[단어 및 요소 찾기 기록]
——

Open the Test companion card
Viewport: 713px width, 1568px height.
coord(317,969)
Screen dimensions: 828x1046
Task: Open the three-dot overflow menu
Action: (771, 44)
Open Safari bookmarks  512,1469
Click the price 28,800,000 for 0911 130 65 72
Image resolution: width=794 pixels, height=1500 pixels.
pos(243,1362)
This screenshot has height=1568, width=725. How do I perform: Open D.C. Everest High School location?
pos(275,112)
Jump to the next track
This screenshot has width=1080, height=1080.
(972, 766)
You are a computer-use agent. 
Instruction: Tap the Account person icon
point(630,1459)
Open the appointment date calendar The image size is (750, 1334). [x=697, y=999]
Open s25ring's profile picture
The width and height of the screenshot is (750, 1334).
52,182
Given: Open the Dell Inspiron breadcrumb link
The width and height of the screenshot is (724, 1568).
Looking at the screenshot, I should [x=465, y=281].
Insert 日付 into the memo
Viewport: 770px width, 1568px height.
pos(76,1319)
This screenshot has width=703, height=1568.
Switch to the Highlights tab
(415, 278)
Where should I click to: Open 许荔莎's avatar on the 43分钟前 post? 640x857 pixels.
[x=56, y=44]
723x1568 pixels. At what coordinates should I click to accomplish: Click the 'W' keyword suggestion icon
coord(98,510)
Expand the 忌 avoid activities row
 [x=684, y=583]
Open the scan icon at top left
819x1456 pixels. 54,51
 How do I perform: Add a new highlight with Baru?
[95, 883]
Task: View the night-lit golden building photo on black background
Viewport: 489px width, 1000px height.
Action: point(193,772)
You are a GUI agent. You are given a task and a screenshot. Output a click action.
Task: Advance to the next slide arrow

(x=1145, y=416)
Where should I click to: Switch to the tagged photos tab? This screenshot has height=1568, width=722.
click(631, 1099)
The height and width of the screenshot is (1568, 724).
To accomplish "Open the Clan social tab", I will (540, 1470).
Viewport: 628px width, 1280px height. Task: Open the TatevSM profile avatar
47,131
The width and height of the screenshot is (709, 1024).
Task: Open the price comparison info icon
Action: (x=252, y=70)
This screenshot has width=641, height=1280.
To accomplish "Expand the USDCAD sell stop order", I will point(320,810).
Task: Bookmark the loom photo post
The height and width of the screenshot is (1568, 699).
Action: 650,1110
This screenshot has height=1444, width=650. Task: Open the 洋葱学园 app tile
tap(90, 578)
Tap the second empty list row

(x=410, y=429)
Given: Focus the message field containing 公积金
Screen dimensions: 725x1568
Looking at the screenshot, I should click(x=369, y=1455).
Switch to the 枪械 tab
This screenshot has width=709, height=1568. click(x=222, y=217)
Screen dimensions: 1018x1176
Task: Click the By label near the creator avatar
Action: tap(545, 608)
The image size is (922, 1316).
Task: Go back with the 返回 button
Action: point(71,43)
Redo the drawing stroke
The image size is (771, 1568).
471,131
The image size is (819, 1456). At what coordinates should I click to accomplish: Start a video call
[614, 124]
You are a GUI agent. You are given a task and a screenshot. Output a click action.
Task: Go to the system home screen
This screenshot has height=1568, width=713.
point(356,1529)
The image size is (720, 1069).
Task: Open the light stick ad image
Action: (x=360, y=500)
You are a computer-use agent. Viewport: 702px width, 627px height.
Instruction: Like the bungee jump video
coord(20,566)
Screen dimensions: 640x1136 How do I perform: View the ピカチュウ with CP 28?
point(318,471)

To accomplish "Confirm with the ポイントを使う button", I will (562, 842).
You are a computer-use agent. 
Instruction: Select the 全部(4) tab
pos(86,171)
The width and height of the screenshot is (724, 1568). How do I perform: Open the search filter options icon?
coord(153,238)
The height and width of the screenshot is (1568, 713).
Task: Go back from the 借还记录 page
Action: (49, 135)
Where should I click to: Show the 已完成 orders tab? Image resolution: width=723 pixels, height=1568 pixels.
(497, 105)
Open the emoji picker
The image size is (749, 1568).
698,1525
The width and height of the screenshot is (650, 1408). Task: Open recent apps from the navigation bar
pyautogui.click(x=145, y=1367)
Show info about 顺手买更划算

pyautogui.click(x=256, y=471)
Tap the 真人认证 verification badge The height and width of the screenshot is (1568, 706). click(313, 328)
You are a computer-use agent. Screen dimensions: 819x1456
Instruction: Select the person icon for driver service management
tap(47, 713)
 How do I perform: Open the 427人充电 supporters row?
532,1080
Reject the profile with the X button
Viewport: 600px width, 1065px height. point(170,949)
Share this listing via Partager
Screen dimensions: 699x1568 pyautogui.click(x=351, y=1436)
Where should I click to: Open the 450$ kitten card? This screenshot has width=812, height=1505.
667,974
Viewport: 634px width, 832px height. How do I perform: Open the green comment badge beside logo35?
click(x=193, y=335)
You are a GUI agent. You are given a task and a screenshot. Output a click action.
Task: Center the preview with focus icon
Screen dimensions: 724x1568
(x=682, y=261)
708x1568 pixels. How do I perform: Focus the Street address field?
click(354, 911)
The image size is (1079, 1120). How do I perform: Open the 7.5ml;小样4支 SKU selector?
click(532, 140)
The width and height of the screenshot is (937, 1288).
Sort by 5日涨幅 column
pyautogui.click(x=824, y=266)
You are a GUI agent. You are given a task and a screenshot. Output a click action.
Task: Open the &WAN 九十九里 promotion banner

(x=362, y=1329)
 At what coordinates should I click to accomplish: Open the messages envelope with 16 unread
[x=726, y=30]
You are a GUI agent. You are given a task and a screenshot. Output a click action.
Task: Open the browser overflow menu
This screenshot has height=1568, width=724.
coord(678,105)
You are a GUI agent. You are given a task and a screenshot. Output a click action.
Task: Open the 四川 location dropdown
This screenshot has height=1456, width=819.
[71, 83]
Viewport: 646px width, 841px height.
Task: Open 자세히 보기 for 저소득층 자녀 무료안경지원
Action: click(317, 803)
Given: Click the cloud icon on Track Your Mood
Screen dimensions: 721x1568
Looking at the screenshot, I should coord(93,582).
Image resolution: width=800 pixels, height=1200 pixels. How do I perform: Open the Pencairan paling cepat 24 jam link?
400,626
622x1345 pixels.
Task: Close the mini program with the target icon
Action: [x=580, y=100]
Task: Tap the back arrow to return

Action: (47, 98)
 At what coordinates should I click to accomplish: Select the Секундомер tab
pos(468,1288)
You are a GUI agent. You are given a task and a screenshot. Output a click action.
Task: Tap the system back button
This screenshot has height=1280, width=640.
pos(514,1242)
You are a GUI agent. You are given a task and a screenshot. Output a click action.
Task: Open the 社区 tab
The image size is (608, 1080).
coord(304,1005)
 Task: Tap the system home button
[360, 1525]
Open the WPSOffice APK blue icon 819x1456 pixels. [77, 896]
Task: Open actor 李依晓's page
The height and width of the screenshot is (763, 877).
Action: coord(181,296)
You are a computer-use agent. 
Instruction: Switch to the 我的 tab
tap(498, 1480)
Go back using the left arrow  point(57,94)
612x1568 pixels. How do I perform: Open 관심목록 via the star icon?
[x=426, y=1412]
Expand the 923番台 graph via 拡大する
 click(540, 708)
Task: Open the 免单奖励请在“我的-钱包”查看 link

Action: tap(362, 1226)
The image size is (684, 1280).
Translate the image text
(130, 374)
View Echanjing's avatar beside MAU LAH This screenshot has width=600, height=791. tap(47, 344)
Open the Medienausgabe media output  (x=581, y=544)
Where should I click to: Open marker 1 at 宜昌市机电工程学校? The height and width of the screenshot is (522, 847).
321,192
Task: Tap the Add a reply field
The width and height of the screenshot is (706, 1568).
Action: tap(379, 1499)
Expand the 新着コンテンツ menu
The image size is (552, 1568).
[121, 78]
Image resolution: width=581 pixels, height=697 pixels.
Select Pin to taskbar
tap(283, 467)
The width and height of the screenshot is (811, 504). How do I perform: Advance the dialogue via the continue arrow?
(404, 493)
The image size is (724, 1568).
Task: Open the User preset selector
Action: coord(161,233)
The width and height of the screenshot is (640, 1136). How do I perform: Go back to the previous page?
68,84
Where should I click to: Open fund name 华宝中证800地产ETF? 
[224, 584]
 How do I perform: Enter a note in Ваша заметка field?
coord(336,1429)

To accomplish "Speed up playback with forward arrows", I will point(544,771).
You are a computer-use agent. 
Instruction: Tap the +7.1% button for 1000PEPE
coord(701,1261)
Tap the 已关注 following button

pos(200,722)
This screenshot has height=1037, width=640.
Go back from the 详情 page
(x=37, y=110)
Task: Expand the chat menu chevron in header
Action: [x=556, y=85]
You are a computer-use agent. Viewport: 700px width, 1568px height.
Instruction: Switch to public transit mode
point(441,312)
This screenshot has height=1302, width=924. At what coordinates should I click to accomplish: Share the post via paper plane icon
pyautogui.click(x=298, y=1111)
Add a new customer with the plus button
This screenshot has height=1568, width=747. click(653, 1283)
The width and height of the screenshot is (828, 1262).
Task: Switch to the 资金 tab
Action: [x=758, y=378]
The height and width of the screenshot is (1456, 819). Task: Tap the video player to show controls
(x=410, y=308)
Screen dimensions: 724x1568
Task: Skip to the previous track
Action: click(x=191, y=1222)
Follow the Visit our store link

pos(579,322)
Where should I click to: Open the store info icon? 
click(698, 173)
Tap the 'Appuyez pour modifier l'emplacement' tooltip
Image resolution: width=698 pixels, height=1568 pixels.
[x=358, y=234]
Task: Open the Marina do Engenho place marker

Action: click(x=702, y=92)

——

[연습 문제]:
기록의 첫 줄에서 시작하여 "point(630,1459)" 표기가 있는 줄에서 멈추고, 그 사이의 줄을 빈 줄은 빼고 번호 목록으로 정리하십시오.

[정답 안내]:
1. Open the Test companion card
2. Viewport: 713px width, 1568px height.
3. coord(317,969)
4. Screen dimensions: 828x1046
5. Task: Open the three-dot overflow menu
6. Action: (771, 44)
7. Open Safari bookmarks  512,1469
8. Click the price 28,800,000 for 0911 130 65 72
9. Image resolution: width=794 pixels, height=1500 pixels.
10. pos(243,1362)
11. This screenshot has height=1568, width=725. How do I perform: Open D.C. Everest High School location?
12. pos(275,112)
13. Jump to the next track
14. This screenshot has width=1080, height=1080.
15. (972, 766)
16. You are a computer-use agent. 
17. Instruction: Tap the Account person icon
18. point(630,1459)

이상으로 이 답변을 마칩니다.